Tekstfragment:

/---

JOL 2001, 304
Arbeidsongeval; bewijslast.
HR 04-05-2001, ECLI:NL:PHR:2001:AB1430 (Bloemsma/Boot Service Hattuma,Industromontaza/Banfic)
- Instantie
Hoge Raad
- Datum
4 mei 2001
- Magistraten
F.H.J. Mijnssen, R. Herrmann, C.H.M. Jansen, A.E.M. van der Putt-Lauwers, P.C. Kop
- Zaaknummer
C99/225HR
- Conclusie
A-G Wesseling-van Gent
- LJN
AB1430
- Roepnaam
Bloemsma/Boot Service Hattuma
Industromontaza/Banfic
- Vakgebied(en)
Arbeidsrecht / Algemeen
Vermogensrecht (V)
Verbintenissenrecht / Aansprakelijkheid
Verzekeringsrecht (V)
Arbeidsrecht / Bijzondere onderwerpen arbeidsrecht
Verbintenissenrecht / Schadevergoeding
- Brondocumenten
ECLI:NL:HR:2001:AB1430, Uitspraak, Hoge Raad (Civiele kamer), 04‑05‑2001
ECLI:NL:PHR:2001:AB1430, Conclusie, Hoge Raad (Advocaat-Generaal), 04‑05‑2001
Essentie
Arbeidsongeval; bewijslast.
De werknemer die op grond van art. 7:658 lid 2 BW schadevergoeding vordert, zal moeten stellen en zo nodig bewijzen dat hij schade heeft geleden in de uitoefening van zijn werkzaamheden voor de werkgever: daarbij geldt dat niet van de werknemer kan worden verlangd dat hij ook aantoont wat de toedracht of de oorzaak van het ongeval is geweest.
Partij(en)
[Eiser], wonende te [woonplaats], eiser tot cassatie, adv. mr. D. Stoutjesdijk.
tegen
[Verweerder], handelend onder de naam [..], wonende te [woonplaats], verweerder in cassatie, adv. mr. J. Groen.

\---

Wat je moet doen:
[1] Typ een deel van het tekstfragment over het arbeidsongeval letterlijk over: begin bij de woorden "Arbeidsrecht / Algemeen" en stop na "mr. D. Stoutjesdijk.".
[2] Welke advocaat staat in het tekstfragment over het arbeidsongeval vermeld bij de eiser tot cassatie?
[3] Geef voor elke bewering aan of die klopt met het tekstfragment over het arbeidsongeval, en citeer de woorden die de doorslag geven. (a) De werknemer moet ook aantonen wat de oorzaak van het ongeval was. (b) De conclusie is genomen door A-G Wesseling-van Gent. (c) Het zaaknummer is C99/225HR.
De items staan helemaal los van het tekstfragment over het arbeidsongeval.

Getoonde gegevens:
/---

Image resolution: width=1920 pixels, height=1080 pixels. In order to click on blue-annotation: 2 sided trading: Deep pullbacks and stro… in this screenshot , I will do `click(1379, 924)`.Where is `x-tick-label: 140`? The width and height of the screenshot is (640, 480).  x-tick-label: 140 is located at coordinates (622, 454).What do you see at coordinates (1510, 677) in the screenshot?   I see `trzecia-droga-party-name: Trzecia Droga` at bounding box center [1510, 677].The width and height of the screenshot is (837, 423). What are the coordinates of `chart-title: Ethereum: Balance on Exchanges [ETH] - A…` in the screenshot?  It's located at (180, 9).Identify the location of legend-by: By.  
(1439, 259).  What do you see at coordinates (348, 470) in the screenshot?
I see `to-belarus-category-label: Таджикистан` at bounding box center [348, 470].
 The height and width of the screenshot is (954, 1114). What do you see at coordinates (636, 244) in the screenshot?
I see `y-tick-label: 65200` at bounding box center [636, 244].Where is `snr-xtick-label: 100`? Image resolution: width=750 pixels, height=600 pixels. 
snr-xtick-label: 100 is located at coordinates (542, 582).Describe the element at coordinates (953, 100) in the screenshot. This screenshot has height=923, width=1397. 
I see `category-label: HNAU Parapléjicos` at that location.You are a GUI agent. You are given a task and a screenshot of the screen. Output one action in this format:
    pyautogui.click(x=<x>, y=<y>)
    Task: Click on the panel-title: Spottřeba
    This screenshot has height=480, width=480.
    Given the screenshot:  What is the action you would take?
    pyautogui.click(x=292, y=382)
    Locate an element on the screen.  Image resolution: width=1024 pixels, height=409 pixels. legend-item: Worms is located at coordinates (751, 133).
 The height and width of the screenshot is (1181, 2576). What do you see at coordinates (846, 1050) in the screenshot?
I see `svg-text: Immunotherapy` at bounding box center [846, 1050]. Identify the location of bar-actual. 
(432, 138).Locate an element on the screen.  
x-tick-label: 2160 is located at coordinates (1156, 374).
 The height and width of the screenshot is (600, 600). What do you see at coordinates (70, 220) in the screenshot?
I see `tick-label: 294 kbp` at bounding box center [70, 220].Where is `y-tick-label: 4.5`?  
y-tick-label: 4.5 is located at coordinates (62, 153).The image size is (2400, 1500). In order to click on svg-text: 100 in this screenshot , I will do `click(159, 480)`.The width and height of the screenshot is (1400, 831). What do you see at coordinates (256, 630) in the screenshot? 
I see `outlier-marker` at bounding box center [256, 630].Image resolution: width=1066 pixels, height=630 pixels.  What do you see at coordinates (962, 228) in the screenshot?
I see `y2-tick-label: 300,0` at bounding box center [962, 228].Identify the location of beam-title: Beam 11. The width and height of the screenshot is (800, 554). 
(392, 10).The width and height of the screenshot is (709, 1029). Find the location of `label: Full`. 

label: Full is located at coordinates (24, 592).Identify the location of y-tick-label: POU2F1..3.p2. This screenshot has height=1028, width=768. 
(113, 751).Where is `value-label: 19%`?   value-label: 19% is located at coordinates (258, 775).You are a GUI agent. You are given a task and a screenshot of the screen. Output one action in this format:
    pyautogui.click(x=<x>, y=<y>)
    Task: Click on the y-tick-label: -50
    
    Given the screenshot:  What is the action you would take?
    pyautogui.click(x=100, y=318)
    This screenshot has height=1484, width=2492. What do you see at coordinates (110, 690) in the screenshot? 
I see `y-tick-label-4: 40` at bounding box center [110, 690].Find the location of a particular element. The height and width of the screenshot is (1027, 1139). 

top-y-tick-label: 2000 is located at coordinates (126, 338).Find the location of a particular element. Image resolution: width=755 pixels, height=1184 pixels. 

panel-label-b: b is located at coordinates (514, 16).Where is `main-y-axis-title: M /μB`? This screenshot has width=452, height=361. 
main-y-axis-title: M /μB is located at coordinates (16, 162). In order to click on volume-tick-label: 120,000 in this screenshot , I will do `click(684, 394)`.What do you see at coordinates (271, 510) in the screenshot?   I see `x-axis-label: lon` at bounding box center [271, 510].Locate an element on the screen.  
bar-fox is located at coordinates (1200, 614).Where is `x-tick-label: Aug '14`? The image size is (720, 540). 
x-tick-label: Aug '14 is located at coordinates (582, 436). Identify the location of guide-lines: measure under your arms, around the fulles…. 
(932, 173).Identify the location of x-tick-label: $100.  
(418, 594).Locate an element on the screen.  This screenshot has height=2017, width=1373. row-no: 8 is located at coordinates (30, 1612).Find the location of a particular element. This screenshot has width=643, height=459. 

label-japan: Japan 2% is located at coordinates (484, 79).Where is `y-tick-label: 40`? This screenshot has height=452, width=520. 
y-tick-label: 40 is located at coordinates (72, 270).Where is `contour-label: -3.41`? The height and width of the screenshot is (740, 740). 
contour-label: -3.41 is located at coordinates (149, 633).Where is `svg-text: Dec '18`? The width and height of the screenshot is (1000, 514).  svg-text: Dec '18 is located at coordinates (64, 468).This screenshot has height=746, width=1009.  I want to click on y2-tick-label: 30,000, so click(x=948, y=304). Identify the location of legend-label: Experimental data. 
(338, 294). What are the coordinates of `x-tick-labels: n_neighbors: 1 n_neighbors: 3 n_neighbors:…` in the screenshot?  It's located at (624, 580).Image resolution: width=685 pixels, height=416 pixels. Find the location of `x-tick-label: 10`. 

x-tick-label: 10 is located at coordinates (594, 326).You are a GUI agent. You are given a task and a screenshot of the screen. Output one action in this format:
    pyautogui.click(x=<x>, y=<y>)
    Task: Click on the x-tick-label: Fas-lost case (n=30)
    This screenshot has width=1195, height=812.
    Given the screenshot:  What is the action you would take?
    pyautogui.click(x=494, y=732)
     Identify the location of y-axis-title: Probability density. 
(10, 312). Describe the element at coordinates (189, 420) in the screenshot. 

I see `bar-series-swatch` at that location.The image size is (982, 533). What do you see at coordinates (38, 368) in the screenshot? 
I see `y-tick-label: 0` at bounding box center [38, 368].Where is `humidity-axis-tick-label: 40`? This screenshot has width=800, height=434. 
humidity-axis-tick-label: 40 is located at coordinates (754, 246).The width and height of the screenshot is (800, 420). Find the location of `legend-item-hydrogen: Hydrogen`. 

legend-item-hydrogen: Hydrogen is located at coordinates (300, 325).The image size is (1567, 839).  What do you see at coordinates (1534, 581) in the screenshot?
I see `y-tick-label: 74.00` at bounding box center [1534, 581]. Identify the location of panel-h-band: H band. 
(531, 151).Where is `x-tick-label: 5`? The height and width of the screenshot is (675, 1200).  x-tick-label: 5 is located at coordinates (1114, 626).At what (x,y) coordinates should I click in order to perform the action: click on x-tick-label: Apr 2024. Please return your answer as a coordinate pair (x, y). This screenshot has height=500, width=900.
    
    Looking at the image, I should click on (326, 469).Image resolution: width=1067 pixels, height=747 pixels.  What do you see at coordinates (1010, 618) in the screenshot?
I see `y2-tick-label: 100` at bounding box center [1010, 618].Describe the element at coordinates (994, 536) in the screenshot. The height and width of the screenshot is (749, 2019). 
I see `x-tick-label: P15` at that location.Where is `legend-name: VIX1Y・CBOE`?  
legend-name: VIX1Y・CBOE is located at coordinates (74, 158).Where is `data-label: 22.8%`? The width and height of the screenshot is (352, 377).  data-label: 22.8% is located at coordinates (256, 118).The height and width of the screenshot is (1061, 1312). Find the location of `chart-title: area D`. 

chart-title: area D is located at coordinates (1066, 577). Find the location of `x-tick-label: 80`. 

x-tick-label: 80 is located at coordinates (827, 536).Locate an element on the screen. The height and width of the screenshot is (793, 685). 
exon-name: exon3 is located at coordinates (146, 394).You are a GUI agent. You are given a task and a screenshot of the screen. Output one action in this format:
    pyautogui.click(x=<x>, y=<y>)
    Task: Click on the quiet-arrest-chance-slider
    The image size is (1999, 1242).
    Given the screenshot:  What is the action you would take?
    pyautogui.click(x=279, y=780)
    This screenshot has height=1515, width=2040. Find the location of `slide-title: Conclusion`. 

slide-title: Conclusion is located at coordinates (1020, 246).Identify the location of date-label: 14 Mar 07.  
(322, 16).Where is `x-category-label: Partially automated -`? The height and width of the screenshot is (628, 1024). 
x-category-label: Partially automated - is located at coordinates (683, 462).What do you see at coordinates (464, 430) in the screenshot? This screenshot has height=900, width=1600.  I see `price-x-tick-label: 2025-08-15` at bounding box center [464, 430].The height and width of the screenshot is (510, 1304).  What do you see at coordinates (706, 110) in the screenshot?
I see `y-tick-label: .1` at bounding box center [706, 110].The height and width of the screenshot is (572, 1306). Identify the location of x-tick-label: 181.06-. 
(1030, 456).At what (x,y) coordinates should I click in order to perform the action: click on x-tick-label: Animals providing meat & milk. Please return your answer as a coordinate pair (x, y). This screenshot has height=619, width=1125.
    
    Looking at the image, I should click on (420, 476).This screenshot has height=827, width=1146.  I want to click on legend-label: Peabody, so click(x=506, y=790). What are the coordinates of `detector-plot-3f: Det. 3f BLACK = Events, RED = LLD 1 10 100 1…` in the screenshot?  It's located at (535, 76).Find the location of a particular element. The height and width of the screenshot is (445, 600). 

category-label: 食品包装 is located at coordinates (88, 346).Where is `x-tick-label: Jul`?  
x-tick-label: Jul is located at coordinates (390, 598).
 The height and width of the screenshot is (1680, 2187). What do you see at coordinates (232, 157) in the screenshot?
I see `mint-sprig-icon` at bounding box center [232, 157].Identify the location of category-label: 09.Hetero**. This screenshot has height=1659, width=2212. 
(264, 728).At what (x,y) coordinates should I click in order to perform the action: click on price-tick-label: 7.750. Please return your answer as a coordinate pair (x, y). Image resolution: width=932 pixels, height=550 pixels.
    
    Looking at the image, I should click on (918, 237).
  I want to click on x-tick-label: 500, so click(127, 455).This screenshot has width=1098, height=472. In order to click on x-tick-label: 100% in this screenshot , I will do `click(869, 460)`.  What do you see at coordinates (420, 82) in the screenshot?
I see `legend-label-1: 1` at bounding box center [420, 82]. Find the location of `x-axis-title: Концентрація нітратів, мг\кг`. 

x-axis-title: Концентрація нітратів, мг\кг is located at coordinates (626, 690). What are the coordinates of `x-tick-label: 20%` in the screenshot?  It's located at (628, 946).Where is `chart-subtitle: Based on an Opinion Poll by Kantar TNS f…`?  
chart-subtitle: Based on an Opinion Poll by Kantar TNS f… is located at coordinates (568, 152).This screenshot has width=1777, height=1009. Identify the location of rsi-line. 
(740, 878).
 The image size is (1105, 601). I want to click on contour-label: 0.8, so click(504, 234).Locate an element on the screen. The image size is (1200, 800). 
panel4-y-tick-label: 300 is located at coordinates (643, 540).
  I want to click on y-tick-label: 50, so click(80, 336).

\---

Uitkomsten oefening:
[1]
Arbeidsrecht / Algemeen
Vermogensrecht (V)
Verbintenissenrecht / Aansprakelijkheid
Verzekeringsrecht (V)
Arbeidsrecht / Bijzondere onderwerpen arbeidsrecht
Verbintenissenrecht / Schadevergoeding
- Brondocumenten
ECLI:NL:HR:2001:AB1430, Uitspraak, Hoge Raad (Civiele kamer), 04‑05‑2001
ECLI:NL:PHR:2001:AB1430, Conclusie, Hoge Raad (Advocaat-Generaal), 04‑05‑2001
Essentie
Arbeidsongeval; bewijslast.
De werknemer die op grond van art. 7:658 lid 2 BW schadevergoeding vordert, zal moeten stellen en zo nodig bewijzen dat hij schade heeft geleden in de uitoefening van zijn werkzaamheden voor de werkgever: daarbij geldt dat niet van de werknemer kan worden verlangd dat hij ook aantoont wat de toedracht of de oorzaak van het ongeval is geweest.
Partij(en)
[Eiser], wonende te [woonplaats], eiser tot cassatie, adv. mr. D. Stoutjesdijk.

[2] Mr. D. Stoutjesdijk.

[3]
(a) Nee: "niet van de werknemer kan worden verlangd dat hij ook aantoont wat de toedracht of de oorzaak van het ongeval is geweest".
(b) Ja: "A-G Wesseling-van Gent".
(c) Ja: "C99/225HR".